== Work to complete ==
Your output should consist solely of the lines from the one with "Instruction: Create a new Material asset" through the end of the records, reproduced exactly, both ends included.
──────
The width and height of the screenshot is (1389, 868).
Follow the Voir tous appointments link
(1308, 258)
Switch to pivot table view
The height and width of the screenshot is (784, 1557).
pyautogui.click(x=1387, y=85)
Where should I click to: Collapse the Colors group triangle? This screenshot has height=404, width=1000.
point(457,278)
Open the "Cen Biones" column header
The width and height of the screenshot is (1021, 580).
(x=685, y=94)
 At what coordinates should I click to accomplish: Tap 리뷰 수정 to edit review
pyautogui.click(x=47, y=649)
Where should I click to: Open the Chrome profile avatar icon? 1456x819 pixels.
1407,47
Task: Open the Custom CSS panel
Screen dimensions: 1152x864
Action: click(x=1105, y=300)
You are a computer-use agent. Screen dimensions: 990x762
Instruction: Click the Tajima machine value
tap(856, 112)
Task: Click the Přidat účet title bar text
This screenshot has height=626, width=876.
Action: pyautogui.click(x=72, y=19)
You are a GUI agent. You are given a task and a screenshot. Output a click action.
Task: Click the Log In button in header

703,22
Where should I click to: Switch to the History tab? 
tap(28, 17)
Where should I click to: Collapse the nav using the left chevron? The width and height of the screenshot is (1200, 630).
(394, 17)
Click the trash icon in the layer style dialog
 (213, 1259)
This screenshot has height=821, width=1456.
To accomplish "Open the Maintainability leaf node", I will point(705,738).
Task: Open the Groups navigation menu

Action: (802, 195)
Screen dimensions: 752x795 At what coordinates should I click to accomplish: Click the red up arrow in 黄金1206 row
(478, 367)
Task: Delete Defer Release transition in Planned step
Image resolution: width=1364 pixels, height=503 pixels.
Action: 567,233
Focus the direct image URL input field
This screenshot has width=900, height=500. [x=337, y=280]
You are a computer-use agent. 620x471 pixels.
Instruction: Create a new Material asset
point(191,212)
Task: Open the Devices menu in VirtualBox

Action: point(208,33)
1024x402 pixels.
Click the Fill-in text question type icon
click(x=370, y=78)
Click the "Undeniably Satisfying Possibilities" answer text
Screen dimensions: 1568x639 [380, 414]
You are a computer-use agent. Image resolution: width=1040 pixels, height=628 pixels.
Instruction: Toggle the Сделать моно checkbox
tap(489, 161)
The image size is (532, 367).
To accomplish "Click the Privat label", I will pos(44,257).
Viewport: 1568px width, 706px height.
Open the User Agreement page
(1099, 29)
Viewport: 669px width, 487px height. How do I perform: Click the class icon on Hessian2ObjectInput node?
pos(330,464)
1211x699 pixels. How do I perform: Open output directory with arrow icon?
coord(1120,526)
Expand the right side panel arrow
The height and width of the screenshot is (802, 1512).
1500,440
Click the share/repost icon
──────
== Response to this task ==
Instruction: Create a new Material asset
point(191,212)
Task: Open the Devices menu in VirtualBox

Action: point(208,33)
1024x402 pixels.
Click the Fill-in text question type icon
click(x=370, y=78)
Click the "Undeniably Satisfying Possibilities" answer text
Screen dimensions: 1568x639 [380, 414]
You are a computer-use agent. Image resolution: width=1040 pixels, height=628 pixels.
Instruction: Toggle the Сделать моно checkbox
tap(489, 161)
The image size is (532, 367).
To accomplish "Click the Privat label", I will pos(44,257).
Viewport: 1568px width, 706px height.
Open the User Agreement page
(1099, 29)
Viewport: 669px width, 487px height. How do I perform: Click the class icon on Hessian2ObjectInput node?
pos(330,464)
1211x699 pixels. How do I perform: Open output directory with arrow icon?
coord(1120,526)
Expand the right side panel arrow
The height and width of the screenshot is (802, 1512).
1500,440
Click the share/repost icon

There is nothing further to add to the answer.